INTRODUCTION: It is generally agreed that the best treatment after diagnosis of occupational asthma (OA) is avoidance of exposure to the causal agent. However, recent meta-analyses have raised doubts about this conclusion. The aim of the present study is to assess the evolution of OA depending on whether or not the patient avoids exposure.
METHODS: Multicentre, cross-sectional clinical follow-up study in patients diagnosed with OA using a specific inhalation challenge (SIC) between January 2000 and December 2009. Patients with this diagnosis received the following examinations on the same day: clinical interview, physical examination, forced spirometry, methacholine test and determination of total IgE and IgE specific to the causal agent. CIinical improvement, deterioration or no change were defined according to the changes seen in the GINA severity scale at the time of diagnosis.

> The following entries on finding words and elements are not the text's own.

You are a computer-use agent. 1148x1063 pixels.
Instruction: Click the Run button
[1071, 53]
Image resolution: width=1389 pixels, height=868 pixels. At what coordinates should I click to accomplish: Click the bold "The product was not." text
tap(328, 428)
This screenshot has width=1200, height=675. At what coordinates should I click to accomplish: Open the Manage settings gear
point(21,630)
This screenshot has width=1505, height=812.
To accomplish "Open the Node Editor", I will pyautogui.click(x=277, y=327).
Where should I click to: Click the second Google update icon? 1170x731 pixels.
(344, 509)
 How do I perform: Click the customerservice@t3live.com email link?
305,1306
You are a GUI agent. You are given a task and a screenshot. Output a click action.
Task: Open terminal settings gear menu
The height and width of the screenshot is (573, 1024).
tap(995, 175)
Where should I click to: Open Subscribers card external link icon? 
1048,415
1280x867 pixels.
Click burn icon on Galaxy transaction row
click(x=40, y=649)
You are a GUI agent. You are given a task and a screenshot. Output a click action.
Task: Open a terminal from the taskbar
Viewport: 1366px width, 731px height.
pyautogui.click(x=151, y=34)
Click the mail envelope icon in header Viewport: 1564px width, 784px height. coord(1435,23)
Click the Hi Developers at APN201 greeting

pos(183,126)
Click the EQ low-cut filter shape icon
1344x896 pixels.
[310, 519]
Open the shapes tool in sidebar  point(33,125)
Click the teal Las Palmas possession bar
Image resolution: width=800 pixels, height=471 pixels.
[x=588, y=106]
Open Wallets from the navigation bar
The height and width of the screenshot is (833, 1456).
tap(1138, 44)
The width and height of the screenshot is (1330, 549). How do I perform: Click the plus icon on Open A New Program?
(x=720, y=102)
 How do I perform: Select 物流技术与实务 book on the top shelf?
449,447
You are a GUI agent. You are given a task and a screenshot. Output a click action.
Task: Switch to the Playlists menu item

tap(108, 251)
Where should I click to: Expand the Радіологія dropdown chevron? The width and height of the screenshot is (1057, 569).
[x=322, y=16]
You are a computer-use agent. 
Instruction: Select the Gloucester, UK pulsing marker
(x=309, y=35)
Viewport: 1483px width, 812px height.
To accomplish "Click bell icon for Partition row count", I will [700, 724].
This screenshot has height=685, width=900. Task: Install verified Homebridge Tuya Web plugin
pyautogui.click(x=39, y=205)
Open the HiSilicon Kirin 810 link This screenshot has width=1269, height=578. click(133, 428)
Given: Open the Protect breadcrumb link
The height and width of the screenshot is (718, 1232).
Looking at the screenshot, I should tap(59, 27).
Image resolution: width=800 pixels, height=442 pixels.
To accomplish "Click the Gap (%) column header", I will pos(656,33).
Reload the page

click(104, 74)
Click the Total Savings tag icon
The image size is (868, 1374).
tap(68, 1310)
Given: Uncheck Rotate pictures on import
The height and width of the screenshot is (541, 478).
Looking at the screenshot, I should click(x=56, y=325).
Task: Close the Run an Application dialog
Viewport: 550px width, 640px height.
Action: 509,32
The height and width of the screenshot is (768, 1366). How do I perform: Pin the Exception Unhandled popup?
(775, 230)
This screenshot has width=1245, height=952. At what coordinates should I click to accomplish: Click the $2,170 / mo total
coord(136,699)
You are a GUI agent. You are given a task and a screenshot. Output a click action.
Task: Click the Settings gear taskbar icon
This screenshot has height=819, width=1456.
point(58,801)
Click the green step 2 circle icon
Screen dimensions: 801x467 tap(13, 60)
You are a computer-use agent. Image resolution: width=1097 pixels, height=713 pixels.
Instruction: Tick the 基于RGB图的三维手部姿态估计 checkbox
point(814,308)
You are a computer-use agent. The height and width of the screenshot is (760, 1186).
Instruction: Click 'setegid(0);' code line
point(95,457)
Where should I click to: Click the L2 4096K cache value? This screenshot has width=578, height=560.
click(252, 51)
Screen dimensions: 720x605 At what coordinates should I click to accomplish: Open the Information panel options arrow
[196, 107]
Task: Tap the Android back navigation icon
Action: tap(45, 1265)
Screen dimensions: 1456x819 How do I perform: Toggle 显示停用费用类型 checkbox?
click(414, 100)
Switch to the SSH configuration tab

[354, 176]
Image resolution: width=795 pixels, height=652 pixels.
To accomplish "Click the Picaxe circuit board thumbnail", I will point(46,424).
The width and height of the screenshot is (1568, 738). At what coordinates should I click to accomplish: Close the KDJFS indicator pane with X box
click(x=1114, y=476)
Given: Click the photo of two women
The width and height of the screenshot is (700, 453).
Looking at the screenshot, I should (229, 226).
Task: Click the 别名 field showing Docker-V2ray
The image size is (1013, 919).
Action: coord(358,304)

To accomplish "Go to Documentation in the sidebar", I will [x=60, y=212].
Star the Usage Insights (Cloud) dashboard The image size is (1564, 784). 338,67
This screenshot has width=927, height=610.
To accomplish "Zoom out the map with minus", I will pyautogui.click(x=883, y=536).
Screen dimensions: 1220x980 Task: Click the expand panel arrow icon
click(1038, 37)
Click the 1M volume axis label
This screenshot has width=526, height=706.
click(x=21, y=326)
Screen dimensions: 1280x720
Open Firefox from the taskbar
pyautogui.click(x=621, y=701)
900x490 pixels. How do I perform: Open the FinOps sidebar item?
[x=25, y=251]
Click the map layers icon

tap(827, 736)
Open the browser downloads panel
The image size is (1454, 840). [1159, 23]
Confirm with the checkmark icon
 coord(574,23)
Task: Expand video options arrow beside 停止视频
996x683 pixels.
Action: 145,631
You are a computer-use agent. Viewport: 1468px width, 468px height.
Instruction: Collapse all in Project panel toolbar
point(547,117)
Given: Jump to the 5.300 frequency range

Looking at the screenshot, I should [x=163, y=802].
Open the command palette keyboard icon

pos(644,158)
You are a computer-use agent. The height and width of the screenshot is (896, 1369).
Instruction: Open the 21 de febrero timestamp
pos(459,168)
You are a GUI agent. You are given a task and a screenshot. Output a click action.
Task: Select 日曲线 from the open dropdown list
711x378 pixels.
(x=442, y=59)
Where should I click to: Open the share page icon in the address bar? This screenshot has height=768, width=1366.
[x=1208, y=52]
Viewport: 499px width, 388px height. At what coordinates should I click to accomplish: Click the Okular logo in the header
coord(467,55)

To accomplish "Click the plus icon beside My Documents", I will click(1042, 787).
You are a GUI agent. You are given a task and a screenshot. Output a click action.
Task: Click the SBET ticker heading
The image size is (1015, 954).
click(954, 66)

RESULTS: Of the 73 patients finally included, 55 had totally ended exposure and 18 continued. The mean time elapsed since diagnosis was 48 months (range: 12 – 123). Forty-two per cent of patients who avoided exposure improved clinically, 38% presented no change, and 14% deteriorated. In the patients who did not avoid exposure improvement was recorded in 22%, deterioration in 17% and no change in 61%. No significant differences in methacholine PC20 or FEV1 were detected between both groups.
CONCLUSIONS: Avoiding exposure to the causal agent in patients with OA does not seem to improve prognosis in this disease.
Project partially funded by Ciber de Enfermedades Respiratorias (CibeRes).